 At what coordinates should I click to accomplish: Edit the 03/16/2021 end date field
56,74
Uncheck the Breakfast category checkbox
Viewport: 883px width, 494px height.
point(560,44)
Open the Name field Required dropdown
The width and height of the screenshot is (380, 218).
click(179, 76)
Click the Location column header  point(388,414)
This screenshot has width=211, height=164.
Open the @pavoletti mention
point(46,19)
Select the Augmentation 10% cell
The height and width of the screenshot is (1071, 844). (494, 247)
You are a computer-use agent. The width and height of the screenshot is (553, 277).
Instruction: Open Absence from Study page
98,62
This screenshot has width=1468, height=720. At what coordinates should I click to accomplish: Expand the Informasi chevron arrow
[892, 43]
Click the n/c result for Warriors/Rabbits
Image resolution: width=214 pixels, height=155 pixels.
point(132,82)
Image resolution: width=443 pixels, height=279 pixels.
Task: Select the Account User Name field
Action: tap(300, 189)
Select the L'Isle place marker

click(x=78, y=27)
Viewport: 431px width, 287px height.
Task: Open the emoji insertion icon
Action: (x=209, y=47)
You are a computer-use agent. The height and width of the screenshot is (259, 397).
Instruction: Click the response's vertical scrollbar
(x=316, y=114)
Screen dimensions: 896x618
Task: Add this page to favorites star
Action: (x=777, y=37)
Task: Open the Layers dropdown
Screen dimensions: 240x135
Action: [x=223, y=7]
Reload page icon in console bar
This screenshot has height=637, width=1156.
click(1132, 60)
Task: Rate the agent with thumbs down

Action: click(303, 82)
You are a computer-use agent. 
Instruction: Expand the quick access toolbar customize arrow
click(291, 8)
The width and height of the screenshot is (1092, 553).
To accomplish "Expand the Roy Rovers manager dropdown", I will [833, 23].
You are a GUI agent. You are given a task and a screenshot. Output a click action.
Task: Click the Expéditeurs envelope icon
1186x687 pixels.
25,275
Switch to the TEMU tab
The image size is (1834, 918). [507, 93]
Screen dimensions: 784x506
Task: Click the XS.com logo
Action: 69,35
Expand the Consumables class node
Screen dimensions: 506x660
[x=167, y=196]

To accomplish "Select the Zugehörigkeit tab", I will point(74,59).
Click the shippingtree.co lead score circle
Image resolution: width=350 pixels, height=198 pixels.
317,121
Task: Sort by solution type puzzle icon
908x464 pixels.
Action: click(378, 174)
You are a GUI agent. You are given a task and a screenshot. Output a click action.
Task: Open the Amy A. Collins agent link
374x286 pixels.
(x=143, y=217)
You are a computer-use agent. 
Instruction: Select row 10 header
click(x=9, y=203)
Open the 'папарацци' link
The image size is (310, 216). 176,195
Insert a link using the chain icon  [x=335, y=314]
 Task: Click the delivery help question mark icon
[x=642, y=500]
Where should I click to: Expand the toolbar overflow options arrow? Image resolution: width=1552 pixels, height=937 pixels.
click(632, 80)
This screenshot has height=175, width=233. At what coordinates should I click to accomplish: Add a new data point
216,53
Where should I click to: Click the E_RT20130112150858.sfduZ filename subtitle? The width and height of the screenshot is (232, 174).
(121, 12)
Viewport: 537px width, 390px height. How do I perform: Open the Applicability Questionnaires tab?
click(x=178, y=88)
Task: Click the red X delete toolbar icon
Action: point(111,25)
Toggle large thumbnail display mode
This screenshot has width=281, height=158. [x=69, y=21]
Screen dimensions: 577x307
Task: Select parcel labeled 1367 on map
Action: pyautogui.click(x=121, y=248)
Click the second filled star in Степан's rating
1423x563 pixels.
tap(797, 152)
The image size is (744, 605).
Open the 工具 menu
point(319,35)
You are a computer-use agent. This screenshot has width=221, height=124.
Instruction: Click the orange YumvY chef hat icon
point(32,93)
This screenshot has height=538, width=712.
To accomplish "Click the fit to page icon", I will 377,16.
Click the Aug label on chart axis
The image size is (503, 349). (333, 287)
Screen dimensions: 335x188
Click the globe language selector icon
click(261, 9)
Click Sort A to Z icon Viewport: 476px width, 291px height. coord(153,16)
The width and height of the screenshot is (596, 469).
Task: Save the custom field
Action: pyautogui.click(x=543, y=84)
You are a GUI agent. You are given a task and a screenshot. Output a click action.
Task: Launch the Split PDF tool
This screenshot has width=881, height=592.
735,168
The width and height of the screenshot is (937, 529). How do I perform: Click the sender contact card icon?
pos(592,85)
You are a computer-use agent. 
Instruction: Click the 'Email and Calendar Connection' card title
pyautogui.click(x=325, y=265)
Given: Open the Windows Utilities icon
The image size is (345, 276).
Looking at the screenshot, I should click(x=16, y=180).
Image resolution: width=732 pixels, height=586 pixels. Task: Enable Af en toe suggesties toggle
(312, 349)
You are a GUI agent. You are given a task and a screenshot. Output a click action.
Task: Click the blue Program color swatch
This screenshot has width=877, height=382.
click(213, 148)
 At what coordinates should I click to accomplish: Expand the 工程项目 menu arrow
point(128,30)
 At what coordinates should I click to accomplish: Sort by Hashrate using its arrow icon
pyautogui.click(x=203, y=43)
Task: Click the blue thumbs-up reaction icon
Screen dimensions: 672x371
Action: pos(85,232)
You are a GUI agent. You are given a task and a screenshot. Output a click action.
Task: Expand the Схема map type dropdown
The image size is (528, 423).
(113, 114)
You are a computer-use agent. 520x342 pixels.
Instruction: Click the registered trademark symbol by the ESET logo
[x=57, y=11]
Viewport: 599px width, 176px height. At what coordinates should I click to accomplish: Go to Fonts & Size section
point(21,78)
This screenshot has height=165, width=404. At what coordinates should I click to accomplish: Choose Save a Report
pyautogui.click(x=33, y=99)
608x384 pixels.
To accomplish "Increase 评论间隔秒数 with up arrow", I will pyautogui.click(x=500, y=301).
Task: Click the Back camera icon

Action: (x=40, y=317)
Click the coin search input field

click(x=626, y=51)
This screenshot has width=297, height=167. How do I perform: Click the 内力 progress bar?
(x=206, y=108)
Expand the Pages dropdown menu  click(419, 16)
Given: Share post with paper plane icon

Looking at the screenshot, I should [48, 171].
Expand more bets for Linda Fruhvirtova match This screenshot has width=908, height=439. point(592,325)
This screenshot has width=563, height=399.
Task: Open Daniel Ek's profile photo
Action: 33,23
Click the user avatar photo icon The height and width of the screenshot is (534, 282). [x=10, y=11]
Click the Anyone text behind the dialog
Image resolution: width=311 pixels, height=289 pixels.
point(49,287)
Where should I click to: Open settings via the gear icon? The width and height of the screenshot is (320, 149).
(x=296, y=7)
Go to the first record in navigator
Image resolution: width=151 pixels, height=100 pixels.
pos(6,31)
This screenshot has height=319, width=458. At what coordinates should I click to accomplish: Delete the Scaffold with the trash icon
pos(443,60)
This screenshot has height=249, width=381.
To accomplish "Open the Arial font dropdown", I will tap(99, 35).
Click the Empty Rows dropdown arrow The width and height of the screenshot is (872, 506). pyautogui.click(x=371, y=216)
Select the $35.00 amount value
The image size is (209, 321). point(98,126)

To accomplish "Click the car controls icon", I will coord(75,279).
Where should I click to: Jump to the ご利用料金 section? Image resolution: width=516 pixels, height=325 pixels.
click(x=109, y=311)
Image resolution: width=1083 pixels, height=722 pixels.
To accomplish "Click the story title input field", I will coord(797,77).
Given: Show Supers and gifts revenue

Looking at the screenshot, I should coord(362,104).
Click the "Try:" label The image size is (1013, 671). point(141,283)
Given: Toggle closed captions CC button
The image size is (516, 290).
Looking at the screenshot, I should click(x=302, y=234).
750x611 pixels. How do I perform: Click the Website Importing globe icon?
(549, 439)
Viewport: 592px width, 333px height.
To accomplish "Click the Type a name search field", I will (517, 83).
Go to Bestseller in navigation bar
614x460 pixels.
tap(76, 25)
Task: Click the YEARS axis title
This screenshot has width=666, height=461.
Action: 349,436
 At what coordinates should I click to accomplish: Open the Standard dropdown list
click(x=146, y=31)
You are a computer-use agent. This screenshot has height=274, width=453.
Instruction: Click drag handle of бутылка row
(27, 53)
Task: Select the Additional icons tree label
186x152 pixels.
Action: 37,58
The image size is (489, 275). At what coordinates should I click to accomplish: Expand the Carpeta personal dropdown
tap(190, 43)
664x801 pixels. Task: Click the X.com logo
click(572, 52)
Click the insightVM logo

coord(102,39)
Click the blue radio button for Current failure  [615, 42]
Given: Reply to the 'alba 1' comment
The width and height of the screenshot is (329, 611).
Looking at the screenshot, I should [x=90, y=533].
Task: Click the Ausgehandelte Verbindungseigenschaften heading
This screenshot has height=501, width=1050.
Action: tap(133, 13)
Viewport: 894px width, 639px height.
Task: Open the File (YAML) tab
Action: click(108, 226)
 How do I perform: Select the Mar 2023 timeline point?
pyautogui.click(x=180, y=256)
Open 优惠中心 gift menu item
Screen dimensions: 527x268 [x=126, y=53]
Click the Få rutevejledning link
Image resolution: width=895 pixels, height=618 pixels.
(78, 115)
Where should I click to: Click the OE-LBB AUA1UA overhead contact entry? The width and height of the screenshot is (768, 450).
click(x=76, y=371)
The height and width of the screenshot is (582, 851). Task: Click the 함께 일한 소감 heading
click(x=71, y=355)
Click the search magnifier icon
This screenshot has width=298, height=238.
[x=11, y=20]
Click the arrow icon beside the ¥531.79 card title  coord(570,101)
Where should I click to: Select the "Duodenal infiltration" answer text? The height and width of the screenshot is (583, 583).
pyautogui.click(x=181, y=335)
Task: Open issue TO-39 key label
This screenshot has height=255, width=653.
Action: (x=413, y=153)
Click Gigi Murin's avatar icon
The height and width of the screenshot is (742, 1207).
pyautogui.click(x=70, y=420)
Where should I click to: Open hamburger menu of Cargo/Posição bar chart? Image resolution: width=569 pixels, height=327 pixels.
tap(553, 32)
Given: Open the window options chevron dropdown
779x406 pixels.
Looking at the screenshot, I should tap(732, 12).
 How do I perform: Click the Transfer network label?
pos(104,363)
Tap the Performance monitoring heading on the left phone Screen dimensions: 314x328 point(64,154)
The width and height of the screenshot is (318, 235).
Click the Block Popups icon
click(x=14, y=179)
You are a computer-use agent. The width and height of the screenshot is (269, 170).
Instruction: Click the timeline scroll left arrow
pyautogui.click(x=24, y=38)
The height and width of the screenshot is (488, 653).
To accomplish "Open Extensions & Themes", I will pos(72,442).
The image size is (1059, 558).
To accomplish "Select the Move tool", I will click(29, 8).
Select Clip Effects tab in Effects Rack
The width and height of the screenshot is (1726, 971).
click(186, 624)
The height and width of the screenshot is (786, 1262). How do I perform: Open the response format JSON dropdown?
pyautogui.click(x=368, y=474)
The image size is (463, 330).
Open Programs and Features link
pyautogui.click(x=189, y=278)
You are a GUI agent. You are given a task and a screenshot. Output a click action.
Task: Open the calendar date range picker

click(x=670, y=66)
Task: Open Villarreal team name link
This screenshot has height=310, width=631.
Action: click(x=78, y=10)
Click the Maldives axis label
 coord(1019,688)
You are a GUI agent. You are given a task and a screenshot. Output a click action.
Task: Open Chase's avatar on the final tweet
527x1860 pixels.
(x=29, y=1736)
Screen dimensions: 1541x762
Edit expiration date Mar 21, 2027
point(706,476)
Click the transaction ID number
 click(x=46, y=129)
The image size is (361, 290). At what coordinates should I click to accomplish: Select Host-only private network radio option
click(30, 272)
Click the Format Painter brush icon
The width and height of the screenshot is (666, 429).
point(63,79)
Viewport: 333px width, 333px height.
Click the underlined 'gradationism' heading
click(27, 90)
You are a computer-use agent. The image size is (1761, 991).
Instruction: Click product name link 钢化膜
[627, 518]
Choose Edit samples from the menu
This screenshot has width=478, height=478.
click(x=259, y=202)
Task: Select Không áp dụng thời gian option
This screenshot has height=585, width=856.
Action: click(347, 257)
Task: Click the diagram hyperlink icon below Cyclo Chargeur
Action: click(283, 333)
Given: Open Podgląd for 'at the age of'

————

WORK INSTRUCTIONS:
Retype, in the same exact form, the lines of the material above from the line holding "This screenshot has height=249, width=381." through the line holding "Task: Click the YEARS axis title".

YOUR RESPONSE:
This screenshot has height=249, width=381.
To accomplish "Open the Arial font dropdown", I will tap(99, 35).
Click the Empty Rows dropdown arrow The width and height of the screenshot is (872, 506). pyautogui.click(x=371, y=216)
Select the $35.00 amount value
The image size is (209, 321). point(98,126)

To accomplish "Click the car controls icon", I will coord(75,279).
Where should I click to: Jump to the ご利用料金 section? Image resolution: width=516 pixels, height=325 pixels.
click(x=109, y=311)
Image resolution: width=1083 pixels, height=722 pixels.
To accomplish "Click the story title input field", I will coord(797,77).
Given: Show Supers and gifts revenue

Looking at the screenshot, I should coord(362,104).
Click the "Try:" label The image size is (1013, 671). point(141,283)
Given: Toggle closed captions CC button
The image size is (516, 290).
Looking at the screenshot, I should click(x=302, y=234).
750x611 pixels. How do I perform: Click the Website Importing globe icon?
(549, 439)
Viewport: 592px width, 333px height.
To accomplish "Click the Type a name search field", I will (517, 83).
Go to Bestseller in navigation bar
614x460 pixels.
tap(76, 25)
Task: Click the YEARS axis title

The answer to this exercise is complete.